There is often confusion between the terms “Seal face flatness” and “Seal face surface finish”. Seal face surface finish addresses the subject of roughness and is measured in terms of R.M.S. (root mean square) or C.L.A. (center line average). There are a couple of ways to make the measurement:

  • We can do it manually by comparing our sample to metal standards that have been polished to different degrees of roughness.
  • You can place the sample in piece of equipment that projects a blown up version of the sample on a screen and measures the roughness by a built in scale. This equipment is called a profilometer.
  • You can use an instrument that drags a sensitive probe across the piece and measures finish in that manner.

Flatness is a different term that describes a level surface that has no elevations or depressions. We use terms like waviness, or concave and convex surfaces to describe the condition when we refer to mechanical seal faces. It is this flatness that is of the most concern to us because testing has shown that if the faces are separated by a space of about two microns or more, the seal faces will show visible leakage, and depending upon the separation, let solids penetrate that might score or in some way injure these lapped faces.

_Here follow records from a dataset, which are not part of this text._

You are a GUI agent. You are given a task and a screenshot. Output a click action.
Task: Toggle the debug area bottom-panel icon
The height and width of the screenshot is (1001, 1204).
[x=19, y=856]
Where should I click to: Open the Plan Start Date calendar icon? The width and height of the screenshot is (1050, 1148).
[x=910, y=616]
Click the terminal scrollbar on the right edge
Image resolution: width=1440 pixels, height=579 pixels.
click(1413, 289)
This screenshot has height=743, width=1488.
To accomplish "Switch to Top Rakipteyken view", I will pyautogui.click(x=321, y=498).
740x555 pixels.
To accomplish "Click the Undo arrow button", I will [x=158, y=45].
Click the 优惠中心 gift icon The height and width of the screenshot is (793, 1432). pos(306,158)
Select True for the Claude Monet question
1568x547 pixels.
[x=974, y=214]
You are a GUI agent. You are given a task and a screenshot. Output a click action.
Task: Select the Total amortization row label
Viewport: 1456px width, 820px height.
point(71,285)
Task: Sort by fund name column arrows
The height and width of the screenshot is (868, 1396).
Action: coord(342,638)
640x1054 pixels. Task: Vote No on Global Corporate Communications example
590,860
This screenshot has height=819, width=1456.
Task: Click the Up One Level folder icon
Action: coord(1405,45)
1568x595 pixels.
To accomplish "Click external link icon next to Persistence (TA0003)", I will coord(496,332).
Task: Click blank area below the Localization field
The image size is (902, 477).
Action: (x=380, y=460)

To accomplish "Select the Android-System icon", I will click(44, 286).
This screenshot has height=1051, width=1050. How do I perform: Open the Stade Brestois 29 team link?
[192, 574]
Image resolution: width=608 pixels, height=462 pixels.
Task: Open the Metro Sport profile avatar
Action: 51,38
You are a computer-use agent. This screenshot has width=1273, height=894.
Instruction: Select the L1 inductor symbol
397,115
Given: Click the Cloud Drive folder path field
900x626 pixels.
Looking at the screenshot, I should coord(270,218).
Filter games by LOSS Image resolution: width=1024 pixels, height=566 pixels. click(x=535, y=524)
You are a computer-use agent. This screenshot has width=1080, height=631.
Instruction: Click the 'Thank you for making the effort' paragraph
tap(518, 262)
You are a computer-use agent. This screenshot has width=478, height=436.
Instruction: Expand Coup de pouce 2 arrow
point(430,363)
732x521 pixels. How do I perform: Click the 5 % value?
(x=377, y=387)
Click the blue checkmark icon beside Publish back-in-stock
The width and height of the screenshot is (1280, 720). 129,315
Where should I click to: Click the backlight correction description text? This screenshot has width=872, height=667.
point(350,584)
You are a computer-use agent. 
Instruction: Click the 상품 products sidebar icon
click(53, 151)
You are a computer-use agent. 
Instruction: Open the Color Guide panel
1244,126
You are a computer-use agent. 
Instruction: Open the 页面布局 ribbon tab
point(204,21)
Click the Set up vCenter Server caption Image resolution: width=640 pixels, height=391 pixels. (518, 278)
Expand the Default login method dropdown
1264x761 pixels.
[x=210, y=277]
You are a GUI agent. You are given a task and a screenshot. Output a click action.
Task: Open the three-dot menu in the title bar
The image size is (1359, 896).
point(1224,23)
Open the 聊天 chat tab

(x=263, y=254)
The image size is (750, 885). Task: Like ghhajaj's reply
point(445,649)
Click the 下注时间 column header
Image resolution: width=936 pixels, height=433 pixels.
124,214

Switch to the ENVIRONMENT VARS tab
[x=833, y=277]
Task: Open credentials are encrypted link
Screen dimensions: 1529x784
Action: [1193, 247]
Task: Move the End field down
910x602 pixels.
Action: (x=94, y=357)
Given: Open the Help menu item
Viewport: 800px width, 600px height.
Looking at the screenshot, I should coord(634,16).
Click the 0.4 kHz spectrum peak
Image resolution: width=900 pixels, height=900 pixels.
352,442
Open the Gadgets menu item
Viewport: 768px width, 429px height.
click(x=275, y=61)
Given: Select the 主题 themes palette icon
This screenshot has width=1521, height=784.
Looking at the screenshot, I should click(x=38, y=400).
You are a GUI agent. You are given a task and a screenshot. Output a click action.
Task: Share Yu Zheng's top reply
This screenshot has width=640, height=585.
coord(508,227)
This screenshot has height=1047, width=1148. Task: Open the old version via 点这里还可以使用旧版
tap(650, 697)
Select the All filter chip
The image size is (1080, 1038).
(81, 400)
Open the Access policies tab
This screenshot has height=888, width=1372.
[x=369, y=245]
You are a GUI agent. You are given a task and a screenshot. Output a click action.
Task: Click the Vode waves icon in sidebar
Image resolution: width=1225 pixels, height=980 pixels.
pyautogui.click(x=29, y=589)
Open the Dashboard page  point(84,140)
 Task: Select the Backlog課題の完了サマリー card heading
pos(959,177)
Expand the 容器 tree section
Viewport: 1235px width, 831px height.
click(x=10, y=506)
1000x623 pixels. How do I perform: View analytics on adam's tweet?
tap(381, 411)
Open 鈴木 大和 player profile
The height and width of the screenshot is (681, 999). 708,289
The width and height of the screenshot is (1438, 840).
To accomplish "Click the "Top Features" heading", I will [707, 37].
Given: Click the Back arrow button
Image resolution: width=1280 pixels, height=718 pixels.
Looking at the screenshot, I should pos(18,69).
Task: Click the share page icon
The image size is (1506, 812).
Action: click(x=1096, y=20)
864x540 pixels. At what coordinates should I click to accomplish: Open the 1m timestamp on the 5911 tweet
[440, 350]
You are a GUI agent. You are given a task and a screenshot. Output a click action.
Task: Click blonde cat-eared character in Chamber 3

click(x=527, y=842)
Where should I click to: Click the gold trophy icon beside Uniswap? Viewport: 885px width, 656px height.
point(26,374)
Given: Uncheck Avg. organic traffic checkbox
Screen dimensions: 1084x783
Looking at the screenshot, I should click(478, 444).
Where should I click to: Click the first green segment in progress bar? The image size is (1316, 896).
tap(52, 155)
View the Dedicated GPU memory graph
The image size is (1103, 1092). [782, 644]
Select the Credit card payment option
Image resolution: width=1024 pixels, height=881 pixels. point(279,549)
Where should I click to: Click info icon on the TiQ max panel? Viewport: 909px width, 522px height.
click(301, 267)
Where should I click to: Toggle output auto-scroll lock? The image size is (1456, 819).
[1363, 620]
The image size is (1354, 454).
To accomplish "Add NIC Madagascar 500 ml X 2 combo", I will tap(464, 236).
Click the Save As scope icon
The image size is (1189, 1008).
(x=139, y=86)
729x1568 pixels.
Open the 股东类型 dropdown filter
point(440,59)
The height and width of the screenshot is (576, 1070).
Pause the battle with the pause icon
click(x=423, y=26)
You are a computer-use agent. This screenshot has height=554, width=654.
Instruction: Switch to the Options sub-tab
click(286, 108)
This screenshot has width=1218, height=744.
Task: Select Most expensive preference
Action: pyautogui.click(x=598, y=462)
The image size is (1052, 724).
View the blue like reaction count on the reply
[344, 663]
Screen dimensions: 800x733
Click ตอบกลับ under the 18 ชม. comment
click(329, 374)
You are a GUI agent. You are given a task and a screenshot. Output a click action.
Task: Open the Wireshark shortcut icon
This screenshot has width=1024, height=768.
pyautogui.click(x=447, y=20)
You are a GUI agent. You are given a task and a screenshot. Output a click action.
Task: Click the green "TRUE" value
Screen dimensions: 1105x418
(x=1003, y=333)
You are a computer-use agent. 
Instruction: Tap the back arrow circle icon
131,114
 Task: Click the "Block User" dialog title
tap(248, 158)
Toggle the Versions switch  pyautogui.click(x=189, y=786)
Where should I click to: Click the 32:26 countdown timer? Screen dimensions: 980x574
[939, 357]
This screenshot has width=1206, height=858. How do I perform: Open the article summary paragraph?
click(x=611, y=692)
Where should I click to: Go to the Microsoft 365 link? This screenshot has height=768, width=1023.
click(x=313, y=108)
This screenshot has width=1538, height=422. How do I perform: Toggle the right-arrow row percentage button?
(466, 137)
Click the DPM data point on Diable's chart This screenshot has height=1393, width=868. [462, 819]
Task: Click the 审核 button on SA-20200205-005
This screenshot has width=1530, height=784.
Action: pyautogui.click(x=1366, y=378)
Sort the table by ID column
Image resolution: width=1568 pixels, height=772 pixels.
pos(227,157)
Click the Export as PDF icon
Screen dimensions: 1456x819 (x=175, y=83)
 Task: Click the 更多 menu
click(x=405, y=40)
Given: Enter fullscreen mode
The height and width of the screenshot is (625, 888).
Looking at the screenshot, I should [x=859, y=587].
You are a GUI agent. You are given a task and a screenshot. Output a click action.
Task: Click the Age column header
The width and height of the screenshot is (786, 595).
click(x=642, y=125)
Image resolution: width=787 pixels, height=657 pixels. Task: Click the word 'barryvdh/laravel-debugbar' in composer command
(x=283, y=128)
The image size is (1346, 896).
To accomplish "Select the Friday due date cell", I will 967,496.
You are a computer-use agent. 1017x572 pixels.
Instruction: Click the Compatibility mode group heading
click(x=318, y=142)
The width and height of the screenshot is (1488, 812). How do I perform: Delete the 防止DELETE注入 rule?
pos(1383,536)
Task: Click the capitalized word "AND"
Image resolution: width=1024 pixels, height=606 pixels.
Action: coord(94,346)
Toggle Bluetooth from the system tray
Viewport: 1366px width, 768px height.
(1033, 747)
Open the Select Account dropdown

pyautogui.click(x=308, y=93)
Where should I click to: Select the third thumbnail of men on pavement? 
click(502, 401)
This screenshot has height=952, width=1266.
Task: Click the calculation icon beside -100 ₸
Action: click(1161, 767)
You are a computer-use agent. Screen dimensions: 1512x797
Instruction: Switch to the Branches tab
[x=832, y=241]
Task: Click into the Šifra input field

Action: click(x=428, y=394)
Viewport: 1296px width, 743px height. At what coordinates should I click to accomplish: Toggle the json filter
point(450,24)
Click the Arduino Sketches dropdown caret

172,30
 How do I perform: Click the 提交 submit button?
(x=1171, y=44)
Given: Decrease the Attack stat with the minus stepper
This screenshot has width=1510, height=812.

There are several ways you could measure flatness:

  • You could place a straight edge on the surface and look for daylight between the straight edge and the sample. As you would guess this method is not accurate enough for our purposes.
  • You could place “machinist’s bluing dye” on a known flat, rub the sample piece against it and look for transfer of the dye. Again this method would not be accurate enough for our purposes.
  • You could read the flatness by using an optical flat and a monochromatic light source, and this is the method that is used by all of us in the sealing industry.